Saved entries:
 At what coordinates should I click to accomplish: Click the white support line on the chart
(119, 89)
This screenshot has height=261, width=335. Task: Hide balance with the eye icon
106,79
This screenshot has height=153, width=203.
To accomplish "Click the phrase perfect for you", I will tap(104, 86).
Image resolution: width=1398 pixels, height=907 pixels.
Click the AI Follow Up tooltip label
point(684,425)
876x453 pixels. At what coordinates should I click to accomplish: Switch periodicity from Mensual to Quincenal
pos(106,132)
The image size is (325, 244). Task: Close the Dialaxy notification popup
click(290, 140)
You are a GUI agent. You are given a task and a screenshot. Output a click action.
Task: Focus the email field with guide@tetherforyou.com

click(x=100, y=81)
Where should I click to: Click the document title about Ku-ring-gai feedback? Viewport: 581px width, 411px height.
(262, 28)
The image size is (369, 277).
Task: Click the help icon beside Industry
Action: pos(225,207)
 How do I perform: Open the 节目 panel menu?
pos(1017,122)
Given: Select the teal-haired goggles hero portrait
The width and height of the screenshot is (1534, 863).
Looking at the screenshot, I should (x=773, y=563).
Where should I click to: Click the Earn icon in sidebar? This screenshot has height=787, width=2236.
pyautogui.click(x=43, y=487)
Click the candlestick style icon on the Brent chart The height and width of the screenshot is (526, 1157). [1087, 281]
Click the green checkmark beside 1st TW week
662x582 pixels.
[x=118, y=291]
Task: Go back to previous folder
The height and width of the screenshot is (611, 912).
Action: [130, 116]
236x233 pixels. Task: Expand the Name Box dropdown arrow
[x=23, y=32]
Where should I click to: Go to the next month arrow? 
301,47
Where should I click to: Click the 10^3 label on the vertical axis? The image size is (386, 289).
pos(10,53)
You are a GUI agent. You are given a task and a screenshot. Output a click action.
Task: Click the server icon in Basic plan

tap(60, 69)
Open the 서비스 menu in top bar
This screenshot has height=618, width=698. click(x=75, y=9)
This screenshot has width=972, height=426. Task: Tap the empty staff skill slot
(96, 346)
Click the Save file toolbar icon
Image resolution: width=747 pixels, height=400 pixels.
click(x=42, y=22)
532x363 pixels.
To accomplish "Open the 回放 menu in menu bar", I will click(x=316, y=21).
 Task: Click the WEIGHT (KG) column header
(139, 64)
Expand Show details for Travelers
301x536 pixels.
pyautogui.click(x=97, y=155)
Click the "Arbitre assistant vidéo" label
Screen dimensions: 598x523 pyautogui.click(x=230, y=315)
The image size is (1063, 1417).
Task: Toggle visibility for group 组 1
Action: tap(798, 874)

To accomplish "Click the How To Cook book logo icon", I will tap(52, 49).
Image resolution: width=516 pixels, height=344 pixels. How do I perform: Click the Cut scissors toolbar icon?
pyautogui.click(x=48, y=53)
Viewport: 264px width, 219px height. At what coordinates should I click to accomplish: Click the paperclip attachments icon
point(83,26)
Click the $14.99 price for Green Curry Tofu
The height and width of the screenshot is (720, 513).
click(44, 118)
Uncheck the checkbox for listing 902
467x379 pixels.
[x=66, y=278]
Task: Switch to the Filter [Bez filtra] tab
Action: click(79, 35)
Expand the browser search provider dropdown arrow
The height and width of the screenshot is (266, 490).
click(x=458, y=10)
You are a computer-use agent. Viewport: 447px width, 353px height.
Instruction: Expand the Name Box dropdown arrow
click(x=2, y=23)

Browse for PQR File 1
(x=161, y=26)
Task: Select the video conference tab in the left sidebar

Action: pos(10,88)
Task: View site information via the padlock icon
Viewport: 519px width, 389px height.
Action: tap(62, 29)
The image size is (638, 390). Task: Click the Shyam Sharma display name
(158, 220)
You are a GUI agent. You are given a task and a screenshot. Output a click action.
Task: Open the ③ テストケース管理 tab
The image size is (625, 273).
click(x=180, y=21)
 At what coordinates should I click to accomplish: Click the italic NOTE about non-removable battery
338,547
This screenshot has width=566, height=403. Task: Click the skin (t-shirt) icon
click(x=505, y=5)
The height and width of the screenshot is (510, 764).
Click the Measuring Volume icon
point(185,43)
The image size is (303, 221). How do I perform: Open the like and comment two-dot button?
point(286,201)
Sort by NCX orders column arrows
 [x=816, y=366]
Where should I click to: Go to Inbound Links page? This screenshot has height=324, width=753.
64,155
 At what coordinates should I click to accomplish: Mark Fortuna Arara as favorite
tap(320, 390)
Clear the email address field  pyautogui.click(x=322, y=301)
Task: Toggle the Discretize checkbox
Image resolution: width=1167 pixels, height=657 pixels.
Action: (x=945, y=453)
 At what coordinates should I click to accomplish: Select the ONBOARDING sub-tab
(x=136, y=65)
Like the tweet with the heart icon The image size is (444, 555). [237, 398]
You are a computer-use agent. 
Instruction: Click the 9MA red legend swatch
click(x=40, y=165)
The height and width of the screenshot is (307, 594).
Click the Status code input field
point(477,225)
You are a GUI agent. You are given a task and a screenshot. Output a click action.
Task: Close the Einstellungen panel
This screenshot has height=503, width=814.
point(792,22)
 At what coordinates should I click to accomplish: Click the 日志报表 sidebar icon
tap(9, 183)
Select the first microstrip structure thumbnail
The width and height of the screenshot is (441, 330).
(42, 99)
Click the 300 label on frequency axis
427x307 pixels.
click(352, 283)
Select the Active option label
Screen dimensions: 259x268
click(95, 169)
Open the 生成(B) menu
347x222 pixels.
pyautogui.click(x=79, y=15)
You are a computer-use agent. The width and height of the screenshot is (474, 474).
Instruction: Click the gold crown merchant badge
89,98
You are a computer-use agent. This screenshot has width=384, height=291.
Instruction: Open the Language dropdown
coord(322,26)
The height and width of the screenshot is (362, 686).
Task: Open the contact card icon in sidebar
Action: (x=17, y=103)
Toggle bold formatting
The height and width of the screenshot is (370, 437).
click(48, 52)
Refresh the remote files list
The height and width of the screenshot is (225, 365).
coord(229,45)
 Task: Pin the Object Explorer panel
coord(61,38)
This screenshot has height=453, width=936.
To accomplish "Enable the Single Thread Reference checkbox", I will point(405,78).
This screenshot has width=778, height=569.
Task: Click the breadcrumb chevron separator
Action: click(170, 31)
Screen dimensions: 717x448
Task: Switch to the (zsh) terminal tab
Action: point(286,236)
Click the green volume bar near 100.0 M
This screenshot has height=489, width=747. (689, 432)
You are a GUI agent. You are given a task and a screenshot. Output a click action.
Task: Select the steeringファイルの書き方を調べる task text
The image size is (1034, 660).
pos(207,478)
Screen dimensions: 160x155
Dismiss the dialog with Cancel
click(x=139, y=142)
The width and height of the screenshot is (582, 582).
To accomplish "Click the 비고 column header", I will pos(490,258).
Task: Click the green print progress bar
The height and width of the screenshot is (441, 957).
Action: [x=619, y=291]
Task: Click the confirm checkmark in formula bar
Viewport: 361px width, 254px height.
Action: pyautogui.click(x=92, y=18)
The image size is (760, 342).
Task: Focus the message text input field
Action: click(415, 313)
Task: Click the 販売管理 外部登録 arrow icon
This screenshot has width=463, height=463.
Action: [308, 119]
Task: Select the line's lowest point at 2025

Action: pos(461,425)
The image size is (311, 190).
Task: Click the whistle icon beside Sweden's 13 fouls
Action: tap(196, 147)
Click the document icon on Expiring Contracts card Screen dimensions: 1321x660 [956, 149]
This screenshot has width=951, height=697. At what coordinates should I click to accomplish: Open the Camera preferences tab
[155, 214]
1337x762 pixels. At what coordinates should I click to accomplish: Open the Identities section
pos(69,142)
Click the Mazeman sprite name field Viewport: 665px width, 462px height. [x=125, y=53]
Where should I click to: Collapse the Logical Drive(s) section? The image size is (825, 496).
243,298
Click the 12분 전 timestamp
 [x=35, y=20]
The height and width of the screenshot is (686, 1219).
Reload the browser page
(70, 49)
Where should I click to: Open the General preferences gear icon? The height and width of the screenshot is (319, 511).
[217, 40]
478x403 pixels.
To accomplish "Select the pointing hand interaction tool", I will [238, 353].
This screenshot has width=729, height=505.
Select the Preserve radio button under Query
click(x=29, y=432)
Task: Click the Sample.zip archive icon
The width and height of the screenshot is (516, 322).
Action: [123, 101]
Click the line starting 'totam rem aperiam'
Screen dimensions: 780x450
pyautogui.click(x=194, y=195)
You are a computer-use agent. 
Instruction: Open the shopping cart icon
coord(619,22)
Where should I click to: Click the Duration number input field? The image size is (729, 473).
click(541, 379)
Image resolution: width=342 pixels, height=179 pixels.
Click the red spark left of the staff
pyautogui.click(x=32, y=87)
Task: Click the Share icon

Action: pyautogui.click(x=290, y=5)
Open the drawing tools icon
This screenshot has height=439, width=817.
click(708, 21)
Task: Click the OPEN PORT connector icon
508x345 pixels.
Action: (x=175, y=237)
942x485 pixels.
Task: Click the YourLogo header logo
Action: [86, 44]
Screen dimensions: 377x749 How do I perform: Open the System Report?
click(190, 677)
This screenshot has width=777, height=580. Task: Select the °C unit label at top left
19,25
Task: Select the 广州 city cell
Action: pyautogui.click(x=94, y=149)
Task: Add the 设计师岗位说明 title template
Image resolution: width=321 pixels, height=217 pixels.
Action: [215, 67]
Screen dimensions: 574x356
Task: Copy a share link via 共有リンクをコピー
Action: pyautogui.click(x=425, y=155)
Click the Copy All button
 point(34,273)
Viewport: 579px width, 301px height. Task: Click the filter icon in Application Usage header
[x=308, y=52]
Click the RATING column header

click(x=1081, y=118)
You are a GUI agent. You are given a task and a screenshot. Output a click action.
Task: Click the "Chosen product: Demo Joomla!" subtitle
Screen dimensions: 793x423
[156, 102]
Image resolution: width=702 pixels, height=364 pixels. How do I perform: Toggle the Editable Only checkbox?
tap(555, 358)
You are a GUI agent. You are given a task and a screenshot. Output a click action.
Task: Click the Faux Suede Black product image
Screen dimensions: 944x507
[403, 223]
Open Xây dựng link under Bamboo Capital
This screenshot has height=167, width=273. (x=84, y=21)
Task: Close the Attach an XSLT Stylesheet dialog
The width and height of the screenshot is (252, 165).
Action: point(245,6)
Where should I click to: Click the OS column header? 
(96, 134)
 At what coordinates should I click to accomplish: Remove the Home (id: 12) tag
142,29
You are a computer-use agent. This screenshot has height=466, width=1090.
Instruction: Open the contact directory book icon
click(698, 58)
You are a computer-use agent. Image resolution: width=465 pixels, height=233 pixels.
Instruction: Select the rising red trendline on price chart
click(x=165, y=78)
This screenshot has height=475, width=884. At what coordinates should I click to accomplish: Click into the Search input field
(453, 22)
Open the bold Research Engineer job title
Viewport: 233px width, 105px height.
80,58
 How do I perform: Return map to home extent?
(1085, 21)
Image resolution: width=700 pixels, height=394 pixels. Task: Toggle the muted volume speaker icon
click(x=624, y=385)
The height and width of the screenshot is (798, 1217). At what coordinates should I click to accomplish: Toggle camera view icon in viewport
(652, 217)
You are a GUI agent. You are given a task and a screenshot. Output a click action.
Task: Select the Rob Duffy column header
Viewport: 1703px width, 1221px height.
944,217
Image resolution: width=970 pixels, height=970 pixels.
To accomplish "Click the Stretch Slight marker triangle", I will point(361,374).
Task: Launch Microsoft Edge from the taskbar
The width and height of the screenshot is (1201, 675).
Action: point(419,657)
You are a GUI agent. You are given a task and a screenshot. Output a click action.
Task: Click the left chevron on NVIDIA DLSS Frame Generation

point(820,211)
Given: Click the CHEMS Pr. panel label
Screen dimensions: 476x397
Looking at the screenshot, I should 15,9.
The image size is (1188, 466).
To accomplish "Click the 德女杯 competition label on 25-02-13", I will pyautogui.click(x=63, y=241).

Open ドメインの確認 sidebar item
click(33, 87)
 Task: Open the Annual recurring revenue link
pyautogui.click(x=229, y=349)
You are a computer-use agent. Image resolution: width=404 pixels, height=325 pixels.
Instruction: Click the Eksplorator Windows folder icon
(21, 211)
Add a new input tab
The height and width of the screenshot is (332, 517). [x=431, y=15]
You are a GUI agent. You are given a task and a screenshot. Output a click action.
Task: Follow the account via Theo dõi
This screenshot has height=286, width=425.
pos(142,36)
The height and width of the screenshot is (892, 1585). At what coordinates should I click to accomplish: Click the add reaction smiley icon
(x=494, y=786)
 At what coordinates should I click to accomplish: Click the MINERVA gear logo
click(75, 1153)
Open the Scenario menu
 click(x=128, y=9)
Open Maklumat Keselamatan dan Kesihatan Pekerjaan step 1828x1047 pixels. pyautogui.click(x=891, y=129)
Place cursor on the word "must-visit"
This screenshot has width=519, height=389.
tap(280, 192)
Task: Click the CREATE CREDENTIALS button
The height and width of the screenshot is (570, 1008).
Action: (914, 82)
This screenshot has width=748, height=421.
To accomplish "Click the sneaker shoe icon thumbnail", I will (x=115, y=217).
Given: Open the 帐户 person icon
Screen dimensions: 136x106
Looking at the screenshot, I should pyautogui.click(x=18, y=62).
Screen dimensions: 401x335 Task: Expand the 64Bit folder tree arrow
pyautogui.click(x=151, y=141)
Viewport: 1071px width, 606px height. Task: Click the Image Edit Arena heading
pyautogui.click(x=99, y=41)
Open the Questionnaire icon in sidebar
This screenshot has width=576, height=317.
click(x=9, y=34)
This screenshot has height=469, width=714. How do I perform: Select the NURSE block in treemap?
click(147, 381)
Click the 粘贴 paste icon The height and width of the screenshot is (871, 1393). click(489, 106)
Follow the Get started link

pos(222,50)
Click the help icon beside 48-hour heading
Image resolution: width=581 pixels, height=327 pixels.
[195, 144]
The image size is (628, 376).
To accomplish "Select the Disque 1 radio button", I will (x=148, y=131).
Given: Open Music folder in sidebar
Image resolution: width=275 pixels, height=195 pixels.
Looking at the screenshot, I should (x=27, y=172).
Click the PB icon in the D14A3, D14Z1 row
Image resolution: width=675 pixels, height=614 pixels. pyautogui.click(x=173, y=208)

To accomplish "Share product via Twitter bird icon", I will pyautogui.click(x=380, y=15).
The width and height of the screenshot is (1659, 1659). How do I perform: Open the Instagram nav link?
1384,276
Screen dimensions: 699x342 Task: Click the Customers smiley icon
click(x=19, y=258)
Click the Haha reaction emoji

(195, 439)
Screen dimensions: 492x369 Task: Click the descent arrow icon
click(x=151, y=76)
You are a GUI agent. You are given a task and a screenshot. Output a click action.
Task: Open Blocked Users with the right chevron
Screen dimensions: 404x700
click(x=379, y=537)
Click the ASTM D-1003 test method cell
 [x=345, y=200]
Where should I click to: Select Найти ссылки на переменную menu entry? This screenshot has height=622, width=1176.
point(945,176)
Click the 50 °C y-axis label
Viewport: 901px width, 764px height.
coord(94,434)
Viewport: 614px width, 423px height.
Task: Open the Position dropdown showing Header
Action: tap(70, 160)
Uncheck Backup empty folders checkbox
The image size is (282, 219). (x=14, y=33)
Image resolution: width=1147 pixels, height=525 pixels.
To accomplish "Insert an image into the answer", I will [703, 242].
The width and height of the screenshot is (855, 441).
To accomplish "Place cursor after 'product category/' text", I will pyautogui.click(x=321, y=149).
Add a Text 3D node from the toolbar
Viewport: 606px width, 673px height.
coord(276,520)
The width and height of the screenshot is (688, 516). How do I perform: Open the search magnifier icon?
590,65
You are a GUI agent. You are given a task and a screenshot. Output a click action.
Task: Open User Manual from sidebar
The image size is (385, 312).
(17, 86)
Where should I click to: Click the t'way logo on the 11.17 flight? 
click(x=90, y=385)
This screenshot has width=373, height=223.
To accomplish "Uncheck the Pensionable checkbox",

▸ Exercise details
For each line above that contains the word "computer", make a copy.

▸ Your response
You are a computer-use agent. Viewport: 447px width, 353px height.
You are a computer-use agent. 
You are a computer-use agent. The width and height of the screenshot is (474, 474).
You are a computer-use agent. This screenshot has width=384, height=291.
You are a computer-use agent. 
You are a computer-use agent. This screenshot has height=466, width=1090.
You are a computer-use agent. Image resolution: width=465 pixels, height=233 pixels.
You are a computer-use agent. Image resolution: width=404 pixels, height=325 pixels.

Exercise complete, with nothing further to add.